__What is being asked__: The data follows this line. Copy verbatim the line with "You are a computer-use agent. The height" and each line after it to the end.

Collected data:
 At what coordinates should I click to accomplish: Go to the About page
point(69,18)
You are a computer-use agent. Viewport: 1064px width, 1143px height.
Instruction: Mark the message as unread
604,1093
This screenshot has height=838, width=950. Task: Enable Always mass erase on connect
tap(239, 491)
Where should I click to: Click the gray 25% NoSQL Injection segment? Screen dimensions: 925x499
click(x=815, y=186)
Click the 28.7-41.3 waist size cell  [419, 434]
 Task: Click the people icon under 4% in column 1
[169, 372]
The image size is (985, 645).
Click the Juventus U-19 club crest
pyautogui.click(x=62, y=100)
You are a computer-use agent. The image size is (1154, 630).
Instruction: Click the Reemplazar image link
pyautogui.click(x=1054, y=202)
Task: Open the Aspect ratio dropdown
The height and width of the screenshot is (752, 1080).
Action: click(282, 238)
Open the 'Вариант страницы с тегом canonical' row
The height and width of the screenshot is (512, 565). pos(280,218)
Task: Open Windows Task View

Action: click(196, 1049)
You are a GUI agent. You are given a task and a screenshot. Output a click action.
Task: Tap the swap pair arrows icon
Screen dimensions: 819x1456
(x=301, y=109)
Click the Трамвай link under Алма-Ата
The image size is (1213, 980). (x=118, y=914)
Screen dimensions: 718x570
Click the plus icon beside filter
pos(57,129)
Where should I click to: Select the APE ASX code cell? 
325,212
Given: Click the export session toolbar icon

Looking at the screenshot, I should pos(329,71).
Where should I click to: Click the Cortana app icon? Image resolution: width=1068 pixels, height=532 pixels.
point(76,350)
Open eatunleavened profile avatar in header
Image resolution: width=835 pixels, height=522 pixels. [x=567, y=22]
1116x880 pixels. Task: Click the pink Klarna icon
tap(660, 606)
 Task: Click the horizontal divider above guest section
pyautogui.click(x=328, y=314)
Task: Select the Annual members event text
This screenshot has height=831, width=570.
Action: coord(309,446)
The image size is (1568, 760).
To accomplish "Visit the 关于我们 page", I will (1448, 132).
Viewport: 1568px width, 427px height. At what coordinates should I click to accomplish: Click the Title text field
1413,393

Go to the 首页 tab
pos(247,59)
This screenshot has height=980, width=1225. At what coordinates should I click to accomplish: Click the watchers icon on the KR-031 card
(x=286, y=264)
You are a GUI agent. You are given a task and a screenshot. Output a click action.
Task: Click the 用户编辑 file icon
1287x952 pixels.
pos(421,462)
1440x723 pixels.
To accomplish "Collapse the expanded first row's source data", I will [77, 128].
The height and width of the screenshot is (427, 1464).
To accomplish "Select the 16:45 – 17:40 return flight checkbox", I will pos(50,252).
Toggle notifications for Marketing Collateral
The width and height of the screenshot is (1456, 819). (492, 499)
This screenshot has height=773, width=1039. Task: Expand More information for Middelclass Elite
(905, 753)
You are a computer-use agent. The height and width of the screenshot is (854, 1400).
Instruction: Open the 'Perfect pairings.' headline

__Solution below__:
You are a computer-use agent. The height and width of the screenshot is (854, 1400).
Instruction: Open the 'Perfect pairings.' headline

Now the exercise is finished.